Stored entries
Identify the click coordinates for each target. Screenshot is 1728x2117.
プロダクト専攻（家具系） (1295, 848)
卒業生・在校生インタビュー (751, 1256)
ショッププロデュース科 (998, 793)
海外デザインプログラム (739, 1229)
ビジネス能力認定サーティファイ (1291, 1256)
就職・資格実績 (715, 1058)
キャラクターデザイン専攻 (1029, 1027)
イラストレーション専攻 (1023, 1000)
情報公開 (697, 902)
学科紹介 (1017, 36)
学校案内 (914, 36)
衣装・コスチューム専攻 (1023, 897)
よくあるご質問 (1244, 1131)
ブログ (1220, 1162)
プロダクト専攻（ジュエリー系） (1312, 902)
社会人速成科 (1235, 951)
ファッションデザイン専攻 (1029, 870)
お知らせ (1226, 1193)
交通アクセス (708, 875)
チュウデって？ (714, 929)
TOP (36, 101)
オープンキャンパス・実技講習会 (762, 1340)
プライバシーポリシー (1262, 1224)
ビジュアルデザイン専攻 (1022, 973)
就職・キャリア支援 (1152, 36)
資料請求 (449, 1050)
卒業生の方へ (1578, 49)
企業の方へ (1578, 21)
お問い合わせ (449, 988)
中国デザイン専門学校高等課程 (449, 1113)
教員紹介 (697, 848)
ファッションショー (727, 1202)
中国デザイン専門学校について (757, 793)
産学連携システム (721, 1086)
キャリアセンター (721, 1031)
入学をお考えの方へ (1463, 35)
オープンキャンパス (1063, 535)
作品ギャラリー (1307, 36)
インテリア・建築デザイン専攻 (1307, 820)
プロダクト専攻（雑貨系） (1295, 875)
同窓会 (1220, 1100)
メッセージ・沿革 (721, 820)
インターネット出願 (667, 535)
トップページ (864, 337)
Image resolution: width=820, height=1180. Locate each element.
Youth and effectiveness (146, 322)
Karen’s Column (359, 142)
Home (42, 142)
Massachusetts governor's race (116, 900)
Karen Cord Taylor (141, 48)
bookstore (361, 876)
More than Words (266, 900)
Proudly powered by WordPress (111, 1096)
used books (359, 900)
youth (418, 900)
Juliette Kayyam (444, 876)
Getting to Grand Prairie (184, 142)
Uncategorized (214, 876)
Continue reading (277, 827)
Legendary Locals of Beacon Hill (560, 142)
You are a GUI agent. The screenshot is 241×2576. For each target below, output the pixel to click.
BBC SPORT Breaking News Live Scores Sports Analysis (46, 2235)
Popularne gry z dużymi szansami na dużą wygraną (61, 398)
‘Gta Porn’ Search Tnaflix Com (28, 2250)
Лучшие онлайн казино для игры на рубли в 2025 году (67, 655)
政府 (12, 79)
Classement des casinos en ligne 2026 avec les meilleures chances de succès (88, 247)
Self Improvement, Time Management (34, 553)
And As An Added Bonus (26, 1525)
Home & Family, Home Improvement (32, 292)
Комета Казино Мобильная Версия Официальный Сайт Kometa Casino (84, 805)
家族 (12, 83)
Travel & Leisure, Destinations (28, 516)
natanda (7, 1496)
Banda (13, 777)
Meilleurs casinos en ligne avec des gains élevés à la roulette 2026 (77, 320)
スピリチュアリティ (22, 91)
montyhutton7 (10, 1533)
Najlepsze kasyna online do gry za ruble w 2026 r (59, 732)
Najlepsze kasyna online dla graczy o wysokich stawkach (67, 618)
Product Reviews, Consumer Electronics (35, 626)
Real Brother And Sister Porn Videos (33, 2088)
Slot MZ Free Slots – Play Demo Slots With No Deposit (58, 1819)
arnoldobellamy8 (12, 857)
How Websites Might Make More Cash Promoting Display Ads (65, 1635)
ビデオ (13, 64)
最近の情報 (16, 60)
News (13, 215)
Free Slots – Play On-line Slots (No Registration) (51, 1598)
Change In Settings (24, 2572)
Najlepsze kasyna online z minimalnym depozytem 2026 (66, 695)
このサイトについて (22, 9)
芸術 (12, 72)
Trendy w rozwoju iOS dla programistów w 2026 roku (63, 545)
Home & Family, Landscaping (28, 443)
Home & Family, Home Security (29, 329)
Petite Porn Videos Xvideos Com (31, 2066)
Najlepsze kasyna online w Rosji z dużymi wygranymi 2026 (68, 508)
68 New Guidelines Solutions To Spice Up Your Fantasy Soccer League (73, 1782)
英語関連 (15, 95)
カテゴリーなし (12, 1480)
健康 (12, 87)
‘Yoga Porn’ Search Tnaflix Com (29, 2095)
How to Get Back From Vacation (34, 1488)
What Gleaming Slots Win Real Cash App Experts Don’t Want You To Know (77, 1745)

_What is needed_
Only the lines from the one that contains "英語関連 (15, 95)" to the end of the entries above should be given again, exactly and in full.

_Solution to this task_
英語関連 (15, 95)
カテゴリーなし (12, 1480)
健康 (12, 87)
‘Yoga Porn’ Search Tnaflix Com (29, 2095)
How to Get Back From Vacation (34, 1488)
What Gleaming Slots Win Real Cash App Experts Don’t Want You To Know (77, 1745)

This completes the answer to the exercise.